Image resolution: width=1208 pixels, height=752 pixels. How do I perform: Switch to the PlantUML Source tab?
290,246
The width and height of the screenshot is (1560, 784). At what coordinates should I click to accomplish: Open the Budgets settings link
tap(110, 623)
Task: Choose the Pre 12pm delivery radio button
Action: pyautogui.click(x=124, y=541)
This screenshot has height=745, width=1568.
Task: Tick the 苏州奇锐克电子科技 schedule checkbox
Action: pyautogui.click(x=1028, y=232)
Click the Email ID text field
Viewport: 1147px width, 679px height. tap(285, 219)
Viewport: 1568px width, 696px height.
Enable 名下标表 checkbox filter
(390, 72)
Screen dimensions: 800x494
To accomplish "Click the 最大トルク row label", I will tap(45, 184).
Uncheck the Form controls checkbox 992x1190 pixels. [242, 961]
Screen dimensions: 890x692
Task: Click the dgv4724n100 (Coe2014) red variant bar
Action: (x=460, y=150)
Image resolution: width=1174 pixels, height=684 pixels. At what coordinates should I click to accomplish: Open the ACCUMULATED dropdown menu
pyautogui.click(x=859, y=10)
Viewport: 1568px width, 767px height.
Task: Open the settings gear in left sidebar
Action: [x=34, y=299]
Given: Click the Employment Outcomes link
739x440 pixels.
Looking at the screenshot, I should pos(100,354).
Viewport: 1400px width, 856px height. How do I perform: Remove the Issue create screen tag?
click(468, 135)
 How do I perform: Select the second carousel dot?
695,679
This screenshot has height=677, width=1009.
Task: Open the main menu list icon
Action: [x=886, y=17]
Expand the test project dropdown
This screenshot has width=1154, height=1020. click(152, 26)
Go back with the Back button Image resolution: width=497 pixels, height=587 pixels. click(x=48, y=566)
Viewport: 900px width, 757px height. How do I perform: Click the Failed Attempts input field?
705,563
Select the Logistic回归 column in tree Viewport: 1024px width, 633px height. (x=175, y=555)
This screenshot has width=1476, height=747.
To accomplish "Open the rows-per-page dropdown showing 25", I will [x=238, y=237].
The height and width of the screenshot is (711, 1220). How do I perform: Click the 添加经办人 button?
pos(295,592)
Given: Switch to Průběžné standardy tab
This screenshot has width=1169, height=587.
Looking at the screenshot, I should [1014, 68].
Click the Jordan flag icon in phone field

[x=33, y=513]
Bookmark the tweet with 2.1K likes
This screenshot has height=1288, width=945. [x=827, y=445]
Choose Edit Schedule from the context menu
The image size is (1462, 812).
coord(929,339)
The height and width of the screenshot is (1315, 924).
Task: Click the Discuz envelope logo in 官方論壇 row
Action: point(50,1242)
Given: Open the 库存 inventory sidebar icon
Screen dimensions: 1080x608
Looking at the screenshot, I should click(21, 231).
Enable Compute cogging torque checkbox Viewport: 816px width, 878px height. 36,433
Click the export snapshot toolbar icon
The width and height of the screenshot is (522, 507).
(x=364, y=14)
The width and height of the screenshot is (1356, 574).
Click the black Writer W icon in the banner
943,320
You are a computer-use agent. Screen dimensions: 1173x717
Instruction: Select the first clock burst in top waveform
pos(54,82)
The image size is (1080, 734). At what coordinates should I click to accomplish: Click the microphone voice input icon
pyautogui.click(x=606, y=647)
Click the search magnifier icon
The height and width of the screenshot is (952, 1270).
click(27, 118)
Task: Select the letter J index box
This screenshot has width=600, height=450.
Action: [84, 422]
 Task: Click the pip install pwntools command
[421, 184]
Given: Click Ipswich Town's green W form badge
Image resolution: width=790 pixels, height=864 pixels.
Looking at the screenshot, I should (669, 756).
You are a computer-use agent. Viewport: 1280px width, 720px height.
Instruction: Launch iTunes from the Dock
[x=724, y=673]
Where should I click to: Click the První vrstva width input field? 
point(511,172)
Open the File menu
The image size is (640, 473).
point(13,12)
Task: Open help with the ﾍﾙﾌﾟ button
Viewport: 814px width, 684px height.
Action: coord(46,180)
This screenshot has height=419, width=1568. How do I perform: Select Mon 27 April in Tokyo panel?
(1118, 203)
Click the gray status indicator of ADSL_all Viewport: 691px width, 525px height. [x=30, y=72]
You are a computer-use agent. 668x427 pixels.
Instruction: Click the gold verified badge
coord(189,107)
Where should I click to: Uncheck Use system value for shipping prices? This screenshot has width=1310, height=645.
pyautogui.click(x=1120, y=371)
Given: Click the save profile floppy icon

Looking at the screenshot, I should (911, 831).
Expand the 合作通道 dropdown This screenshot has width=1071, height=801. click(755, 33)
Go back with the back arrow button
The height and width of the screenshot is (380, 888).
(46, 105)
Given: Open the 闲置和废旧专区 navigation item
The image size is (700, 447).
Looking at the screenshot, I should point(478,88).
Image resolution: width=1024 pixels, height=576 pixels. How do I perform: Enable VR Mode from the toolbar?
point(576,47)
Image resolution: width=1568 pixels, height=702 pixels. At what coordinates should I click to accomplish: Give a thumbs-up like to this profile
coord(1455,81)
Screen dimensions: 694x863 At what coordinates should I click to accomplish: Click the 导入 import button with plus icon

EXERCISE OBJECTIVE> The lines above that hold the word "computer" should be found and copied out.

RESPONSE>
You are a computer-use agent. Screen dimensions: 1173x717
You are a computer-use agent. Viewport: 1280px width, 720px height.
You are a computer-use agent. 668x427 pixels.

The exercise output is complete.